All’inizio quegli scatti erano un po’ come ritrovare vecchi amici: rivedere Andy, Miranda e Nigel in azione dopo anni di attesa regalava un brivido di gioia pop. Era l’anteprima di un ritorno in un mondo che abbiamo amato, un piccolo revival, quella giusta dose di nostalgia. Ora però il feed si è trasformato in una maratona di spoiler: Andy che per la prima volta veste Prada, Nigel sempre schiavo di Miranda, Emily invece che ha rotto le catene ed è nella sua nuova era empowered. Certo, resta che dalle foto non ricaviamo i dialoghi – e per fortuna – ma il rischio che si perda la magia c’è. Se abbiamo già visto tutto prima di andare in sala, che cosa ci resta poi?

Certo, la colpa non è delle immagini in sé, ma del modo compulsivo in cui oggi ci nutriamo di anticipazioni. L’effetto sorpresa, che un tempo era una promessa, oggi è una conquista: bisogna proteggerselo, schermarsi, filtrare, disattivare hashtag e mutare keyword come in una missione segreta.

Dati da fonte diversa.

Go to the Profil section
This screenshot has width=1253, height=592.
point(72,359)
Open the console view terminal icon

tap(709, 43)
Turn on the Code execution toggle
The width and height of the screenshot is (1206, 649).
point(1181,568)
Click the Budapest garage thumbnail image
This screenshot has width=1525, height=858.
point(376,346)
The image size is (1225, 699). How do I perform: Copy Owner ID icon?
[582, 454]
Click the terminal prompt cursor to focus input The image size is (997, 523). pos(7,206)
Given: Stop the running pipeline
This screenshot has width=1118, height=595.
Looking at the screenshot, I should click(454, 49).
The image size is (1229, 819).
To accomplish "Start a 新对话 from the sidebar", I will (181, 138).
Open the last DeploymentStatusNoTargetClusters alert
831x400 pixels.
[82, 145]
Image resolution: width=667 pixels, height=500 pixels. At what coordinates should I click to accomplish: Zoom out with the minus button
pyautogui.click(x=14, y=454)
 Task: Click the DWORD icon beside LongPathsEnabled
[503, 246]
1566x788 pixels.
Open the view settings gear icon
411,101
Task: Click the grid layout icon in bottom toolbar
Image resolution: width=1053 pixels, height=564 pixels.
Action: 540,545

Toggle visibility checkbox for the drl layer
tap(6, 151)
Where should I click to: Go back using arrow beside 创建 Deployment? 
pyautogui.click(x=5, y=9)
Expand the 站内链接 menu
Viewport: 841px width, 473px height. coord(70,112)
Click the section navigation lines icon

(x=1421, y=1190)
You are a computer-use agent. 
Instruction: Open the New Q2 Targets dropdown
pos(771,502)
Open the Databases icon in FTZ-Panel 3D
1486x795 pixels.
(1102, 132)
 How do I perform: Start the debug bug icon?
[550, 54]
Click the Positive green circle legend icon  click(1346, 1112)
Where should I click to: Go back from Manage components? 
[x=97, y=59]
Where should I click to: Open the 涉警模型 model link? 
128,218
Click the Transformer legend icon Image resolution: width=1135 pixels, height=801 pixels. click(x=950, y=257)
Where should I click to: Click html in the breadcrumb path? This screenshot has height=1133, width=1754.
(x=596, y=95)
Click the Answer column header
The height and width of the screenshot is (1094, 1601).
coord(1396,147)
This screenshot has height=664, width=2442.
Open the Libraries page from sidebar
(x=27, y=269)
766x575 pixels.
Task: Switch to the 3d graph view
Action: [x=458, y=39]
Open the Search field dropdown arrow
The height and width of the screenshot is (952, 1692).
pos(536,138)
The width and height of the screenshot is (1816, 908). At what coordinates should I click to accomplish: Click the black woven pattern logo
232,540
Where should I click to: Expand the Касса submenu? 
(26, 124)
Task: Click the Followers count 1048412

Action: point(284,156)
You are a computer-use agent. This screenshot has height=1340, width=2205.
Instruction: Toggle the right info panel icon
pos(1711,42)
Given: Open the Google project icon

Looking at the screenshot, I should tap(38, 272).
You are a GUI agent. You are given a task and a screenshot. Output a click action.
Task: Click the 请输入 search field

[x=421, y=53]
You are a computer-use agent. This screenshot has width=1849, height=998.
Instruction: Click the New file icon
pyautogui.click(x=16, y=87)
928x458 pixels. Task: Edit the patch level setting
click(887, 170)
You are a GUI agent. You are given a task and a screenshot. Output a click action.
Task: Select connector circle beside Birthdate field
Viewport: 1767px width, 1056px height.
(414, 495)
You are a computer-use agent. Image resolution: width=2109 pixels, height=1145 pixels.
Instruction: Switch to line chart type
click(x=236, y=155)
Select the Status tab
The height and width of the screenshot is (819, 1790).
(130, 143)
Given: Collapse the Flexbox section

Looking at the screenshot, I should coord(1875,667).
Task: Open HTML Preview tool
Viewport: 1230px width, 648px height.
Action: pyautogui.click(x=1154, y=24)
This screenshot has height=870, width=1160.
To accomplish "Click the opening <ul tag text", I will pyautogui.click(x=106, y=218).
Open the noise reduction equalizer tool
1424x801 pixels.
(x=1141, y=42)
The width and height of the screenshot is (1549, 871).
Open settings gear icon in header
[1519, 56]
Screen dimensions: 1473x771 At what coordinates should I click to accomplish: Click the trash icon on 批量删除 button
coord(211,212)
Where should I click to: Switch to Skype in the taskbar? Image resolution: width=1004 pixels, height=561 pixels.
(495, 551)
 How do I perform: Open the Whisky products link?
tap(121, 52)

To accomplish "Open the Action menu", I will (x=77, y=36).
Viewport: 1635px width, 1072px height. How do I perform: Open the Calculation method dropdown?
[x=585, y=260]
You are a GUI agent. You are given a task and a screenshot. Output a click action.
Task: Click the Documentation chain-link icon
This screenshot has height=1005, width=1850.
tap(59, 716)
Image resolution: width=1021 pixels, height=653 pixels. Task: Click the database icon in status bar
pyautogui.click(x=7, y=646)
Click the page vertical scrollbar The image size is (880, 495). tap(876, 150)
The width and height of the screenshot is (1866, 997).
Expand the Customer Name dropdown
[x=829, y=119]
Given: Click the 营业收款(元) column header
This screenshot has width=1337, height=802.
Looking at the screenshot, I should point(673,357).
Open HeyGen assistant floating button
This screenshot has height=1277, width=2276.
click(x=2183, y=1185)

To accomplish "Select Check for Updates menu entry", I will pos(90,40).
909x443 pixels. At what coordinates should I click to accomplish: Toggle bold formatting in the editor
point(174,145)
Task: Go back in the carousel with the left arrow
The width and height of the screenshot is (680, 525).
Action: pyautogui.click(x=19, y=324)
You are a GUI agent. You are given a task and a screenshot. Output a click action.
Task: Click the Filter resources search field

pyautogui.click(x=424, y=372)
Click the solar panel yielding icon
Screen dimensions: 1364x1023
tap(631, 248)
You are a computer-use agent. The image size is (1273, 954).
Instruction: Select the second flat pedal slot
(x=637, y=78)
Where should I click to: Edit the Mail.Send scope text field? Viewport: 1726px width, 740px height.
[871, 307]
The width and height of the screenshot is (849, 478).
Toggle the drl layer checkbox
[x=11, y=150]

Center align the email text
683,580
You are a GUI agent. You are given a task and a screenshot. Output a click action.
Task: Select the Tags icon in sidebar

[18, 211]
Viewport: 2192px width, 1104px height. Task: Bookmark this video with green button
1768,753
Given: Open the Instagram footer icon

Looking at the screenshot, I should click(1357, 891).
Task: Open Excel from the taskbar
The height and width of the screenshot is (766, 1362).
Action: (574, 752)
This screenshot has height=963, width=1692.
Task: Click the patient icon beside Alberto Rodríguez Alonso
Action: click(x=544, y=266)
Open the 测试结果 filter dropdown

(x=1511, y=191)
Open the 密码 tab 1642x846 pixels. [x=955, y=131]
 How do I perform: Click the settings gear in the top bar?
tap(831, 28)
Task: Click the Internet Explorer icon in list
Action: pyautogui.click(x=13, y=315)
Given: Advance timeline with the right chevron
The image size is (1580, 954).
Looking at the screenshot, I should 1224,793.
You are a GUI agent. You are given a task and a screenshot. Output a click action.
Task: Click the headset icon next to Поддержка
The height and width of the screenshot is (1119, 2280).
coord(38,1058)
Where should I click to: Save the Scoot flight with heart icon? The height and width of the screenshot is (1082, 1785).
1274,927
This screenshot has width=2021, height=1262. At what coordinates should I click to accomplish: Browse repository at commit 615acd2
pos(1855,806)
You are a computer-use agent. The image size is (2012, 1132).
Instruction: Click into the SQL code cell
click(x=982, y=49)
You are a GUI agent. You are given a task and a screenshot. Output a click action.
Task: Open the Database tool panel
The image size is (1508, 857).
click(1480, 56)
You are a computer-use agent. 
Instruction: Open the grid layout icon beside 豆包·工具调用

Non sarà un caso, per esempio, che Paolo Sorrentino non abbia voluto svelare mezza riga della trama del suo nuovo film che porterà alla Mostra di Venezia, La grazia. Tutto si compirà in sala, alla vecchia maniera. Perché forse l’idea di democratizzare la curiosità, di consumare ogni scena a colpi di like e spoiler non sempre fa bene all’hype, come si dice oggi: in certi casi la deprime. E così, si rischia un appiattimento dell’esperienza cinematografica: ogni cosa diventa già nota, già commentata, già decriptata.

Altri invece fanno il contrario, svelando tutto prima ancora del ciak. Ma nella sovraesposizione costante di tutto – dai set alle sceneggiature, passando per il colore dei calzini del protagonista – si perde quella cosa che un tempo si chiamava attesa. E che oggi, invece, si brucia con uno scroll.

Ho un’amica che è così terrorizzata dagli spoiler che non legge neanche le sinossi dei film che va a vedere. È una che è riuscita a sedersi in sala a vedere Oppenheimer senza sapere minimamente quale fosse la storia: record mondiale, probabilmente. Ma forse non ha tutti i torti. Perché parte del fascino di un film sta proprio nel non sapere, nel lasciarsi sorprendere da un gesto, da un’espressione, da un colpo di scena. È lì che nasce il coinvolgimento autentico, quella comune meraviglia di una sala stracolma di sconosciuti diventati complici. Altro che scroll del feed.